◆ What you should do ◆
Rename "Screen dimensions" to "Display size" throughout the data below, and leave every other part unchanged.

BEGIN Records for the exercise

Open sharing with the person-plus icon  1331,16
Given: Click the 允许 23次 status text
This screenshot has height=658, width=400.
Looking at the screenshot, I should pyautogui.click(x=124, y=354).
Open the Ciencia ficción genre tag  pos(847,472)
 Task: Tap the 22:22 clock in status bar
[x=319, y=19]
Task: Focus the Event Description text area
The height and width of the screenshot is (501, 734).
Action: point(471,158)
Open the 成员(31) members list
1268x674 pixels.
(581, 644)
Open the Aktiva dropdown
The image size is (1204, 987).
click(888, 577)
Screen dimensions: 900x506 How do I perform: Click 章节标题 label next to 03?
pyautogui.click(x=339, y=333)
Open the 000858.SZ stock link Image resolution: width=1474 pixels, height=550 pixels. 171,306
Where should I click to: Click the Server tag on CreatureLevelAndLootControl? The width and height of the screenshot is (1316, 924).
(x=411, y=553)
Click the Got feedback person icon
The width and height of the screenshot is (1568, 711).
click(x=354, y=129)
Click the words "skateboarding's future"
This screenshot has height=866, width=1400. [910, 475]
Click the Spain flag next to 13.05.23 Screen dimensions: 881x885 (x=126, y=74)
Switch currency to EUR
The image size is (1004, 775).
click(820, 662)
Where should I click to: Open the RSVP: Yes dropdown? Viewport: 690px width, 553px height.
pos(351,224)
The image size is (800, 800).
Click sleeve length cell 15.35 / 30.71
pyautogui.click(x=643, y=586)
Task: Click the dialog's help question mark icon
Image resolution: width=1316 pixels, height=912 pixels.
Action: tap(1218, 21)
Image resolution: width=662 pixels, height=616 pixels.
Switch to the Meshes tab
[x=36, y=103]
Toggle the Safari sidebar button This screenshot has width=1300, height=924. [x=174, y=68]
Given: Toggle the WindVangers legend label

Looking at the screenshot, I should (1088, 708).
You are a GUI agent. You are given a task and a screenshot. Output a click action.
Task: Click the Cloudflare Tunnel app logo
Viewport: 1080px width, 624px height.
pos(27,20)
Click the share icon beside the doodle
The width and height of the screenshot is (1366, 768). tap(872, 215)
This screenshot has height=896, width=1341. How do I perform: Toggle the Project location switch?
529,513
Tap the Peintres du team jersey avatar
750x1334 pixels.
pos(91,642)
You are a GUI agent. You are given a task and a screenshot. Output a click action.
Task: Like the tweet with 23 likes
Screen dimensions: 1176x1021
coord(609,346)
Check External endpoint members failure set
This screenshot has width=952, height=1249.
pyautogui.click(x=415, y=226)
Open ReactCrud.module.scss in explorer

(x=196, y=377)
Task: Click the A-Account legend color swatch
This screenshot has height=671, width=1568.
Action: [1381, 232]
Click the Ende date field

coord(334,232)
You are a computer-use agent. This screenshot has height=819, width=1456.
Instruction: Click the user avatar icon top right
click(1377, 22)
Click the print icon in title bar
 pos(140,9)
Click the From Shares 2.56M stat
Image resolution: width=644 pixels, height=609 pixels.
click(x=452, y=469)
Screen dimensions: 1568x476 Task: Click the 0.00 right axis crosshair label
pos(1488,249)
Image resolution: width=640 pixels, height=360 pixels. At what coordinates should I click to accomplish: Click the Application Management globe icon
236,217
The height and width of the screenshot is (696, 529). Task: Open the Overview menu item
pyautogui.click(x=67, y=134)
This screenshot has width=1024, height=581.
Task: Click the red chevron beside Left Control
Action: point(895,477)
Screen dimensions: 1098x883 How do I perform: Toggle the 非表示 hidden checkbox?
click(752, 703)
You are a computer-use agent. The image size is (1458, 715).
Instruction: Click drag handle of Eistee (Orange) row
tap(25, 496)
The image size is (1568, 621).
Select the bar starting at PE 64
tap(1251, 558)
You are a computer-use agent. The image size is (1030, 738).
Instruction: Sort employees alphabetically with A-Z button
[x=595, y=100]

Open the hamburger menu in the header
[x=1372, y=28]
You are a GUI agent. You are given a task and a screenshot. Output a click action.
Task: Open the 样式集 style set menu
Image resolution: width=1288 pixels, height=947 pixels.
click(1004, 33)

END Records for the exercise

◆ Result for this task ◆
Open sharing with the person-plus icon  1331,16
Given: Click the 允许 23次 status text
This screenshot has height=658, width=400.
Looking at the screenshot, I should pyautogui.click(x=124, y=354).
Open the Ciencia ficción genre tag  pos(847,472)
 Task: Tap the 22:22 clock in status bar
[x=319, y=19]
Task: Focus the Event Description text area
The height and width of the screenshot is (501, 734).
Action: point(471,158)
Open the 成员(31) members list
1268x674 pixels.
(581, 644)
Open the Aktiva dropdown
The image size is (1204, 987).
click(888, 577)
Display size: 900x506 How do I perform: Click 章节标题 label next to 03?
pyautogui.click(x=339, y=333)
Open the 000858.SZ stock link Image resolution: width=1474 pixels, height=550 pixels. 171,306
Where should I click to: Click the Server tag on CreatureLevelAndLootControl? The width and height of the screenshot is (1316, 924).
(x=411, y=553)
Click the Got feedback person icon
The width and height of the screenshot is (1568, 711).
click(x=354, y=129)
Click the words "skateboarding's future"
This screenshot has height=866, width=1400. [910, 475]
Click the Spain flag next to 13.05.23 Display size: 881x885 (x=126, y=74)
Switch currency to EUR
The image size is (1004, 775).
click(820, 662)
Where should I click to: Open the RSVP: Yes dropdown? Viewport: 690px width, 553px height.
pos(351,224)
The image size is (800, 800).
Click sleeve length cell 15.35 / 30.71
pyautogui.click(x=643, y=586)
Task: Click the dialog's help question mark icon
Image resolution: width=1316 pixels, height=912 pixels.
Action: tap(1218, 21)
Image resolution: width=662 pixels, height=616 pixels.
Switch to the Meshes tab
[x=36, y=103]
Toggle the Safari sidebar button This screenshot has width=1300, height=924. [x=174, y=68]
Given: Toggle the WindVangers legend label

Looking at the screenshot, I should (1088, 708).
You are a GUI agent. You are given a task and a screenshot. Output a click action.
Task: Click the Cloudflare Tunnel app logo
Viewport: 1080px width, 624px height.
pos(27,20)
Click the share icon beside the doodle
The width and height of the screenshot is (1366, 768). tap(872, 215)
This screenshot has height=896, width=1341. How do I perform: Toggle the Project location switch?
529,513
Tap the Peintres du team jersey avatar
750x1334 pixels.
pos(91,642)
You are a GUI agent. You are given a task and a screenshot. Output a click action.
Task: Like the tweet with 23 likes
Display size: 1176x1021
coord(609,346)
Check External endpoint members failure set
This screenshot has width=952, height=1249.
pyautogui.click(x=415, y=226)
Open ReactCrud.module.scss in explorer

(x=196, y=377)
Task: Click the A-Account legend color swatch
This screenshot has height=671, width=1568.
Action: [1381, 232]
Click the Ende date field

coord(334,232)
You are a computer-use agent. This screenshot has height=819, width=1456.
Instruction: Click the user avatar icon top right
click(1377, 22)
Click the print icon in title bar
 pos(140,9)
Click the From Shares 2.56M stat
Image resolution: width=644 pixels, height=609 pixels.
click(x=452, y=469)
Display size: 1568x476 Task: Click the 0.00 right axis crosshair label
pos(1488,249)
Image resolution: width=640 pixels, height=360 pixels. At what coordinates should I click to accomplish: Click the Application Management globe icon
236,217
The height and width of the screenshot is (696, 529). Task: Open the Overview menu item
pyautogui.click(x=67, y=134)
This screenshot has width=1024, height=581.
Task: Click the red chevron beside Left Control
Action: point(895,477)
Display size: 1098x883 How do I perform: Toggle the 非表示 hidden checkbox?
click(752, 703)
You are a computer-use agent. The image size is (1458, 715).
Instruction: Click drag handle of Eistee (Orange) row
tap(25, 496)
The image size is (1568, 621).
Select the bar starting at PE 64
tap(1251, 558)
You are a computer-use agent. The image size is (1030, 738).
Instruction: Sort employees alphabetically with A-Z button
[x=595, y=100]

Open the hamburger menu in the header
[x=1372, y=28]
You are a GUI agent. You are given a task and a screenshot. Output a click action.
Task: Open the 样式集 style set menu
Image resolution: width=1288 pixels, height=947 pixels.
click(1004, 33)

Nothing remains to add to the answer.